3. Then, let's find $\frac{A-B}{2}$:
Subtract B from A first: $\frac{11x}{8} - \frac{5x}{8} = \frac{11x-5x}{8} = \frac{6x}{8}$
Now divide by 2: $\frac{6x}{8}$ simplifies to $\frac{3x}{4}$. So, $\frac{3x}{4}$ divided by 2 is $\frac{3x}{8}$.
This means the sine part will have $\frac{3x}{8}$ inside!

4. Finally, we put it all together using the identity:
$2 \cos \left(\text{our first result}\right) \sin \left(\text{our second result}\right)$
So, it becomes $2 \cos(x) \sin\left(\frac{3x}{8}\right)$.

And that's it! We turned a subtraction into a multiplication! Yay!

Alternative answer

Answer: $2 \cos(x) \sin\left(\frac{3x}{8}\right)$ Explain
This is a question about using special formulas called sum-to-product identities for trigonometry. It's like having a secret trick to change adding or subtracting sine values into multiplying them! . The solving step is:

First, I saw that the problem was in the form of $\sin(\text{one angle}) - \sin(\text{another angle})$. I know a super cool formula for this! It's:
$\sin A - \sin B = 2 \cos\left(\frac{A+B}{2}\right) \sin\left(\frac{A-B}{2}\right)$.
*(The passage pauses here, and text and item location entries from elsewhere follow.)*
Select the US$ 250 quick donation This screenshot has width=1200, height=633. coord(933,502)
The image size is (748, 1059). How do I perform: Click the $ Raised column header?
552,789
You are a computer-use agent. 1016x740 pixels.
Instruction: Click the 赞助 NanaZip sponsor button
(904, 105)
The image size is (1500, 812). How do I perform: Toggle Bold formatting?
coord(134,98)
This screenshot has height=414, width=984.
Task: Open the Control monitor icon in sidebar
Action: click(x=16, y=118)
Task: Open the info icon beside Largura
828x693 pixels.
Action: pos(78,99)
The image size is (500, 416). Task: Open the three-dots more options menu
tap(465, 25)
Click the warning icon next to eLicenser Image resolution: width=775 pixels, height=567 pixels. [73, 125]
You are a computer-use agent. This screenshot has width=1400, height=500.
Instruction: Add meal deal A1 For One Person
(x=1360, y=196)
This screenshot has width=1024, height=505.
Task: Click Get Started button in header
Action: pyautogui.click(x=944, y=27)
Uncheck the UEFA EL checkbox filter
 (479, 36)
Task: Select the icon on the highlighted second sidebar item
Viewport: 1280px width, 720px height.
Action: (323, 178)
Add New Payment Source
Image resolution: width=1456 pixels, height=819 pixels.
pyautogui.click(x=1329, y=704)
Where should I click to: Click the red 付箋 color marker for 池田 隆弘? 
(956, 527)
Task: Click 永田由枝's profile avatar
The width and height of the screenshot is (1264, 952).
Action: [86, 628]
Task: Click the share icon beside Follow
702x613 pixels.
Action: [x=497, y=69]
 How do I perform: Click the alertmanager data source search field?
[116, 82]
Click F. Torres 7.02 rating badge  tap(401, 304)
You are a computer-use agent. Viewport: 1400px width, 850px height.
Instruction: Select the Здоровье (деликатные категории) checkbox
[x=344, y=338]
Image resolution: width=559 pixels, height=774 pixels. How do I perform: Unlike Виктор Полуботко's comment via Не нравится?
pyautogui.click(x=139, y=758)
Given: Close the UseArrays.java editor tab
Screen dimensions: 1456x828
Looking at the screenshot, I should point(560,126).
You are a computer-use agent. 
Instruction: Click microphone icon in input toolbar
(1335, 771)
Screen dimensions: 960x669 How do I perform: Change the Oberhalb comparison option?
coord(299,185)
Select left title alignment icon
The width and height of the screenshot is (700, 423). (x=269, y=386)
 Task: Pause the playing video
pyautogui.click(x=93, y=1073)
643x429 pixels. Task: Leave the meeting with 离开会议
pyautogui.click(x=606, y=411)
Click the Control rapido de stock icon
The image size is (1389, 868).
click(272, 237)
1. In our problem, the first angle, $A$, is $\frac{11x}{8}$, and the second angle, $B$, is $\frac{5x}{8}$.

2. Next, I need to figure out what $\frac{A+B}{2}$ is.
$\frac{A+B}{2} = \frac{\frac{11x}{8} + \frac{5x}{8}}{2}$
This is $\frac{\frac{16x}{8}}{2}$, which simplifies to $\frac{2x}{2}$. So, $\frac{A+B}{2} = x$.

3. Then, I need to figure out what $\frac{A-B}{2}$ is.
$\frac{A-B}{2} = \frac{\frac{11x}{8} - \frac{5x}{8}}{2}$
This is $\frac{\frac{6x}{8}}{2}$. We can simplify $\frac{6x}{8}$ to $\frac{3x}{4}$. So, it becomes $\frac{\frac{3x}{4}}{2}$, which means $\frac{3x}{8}$.

4. Finally, I just put these new simple angle parts back into my super formula!
So, $\sin \left(\frac{11 x}{8}\right)-\sin \left(\frac{5 x}{8}\right)$ becomes $2 \cos(x) \sin\left(\frac{3x}{8}\right)$.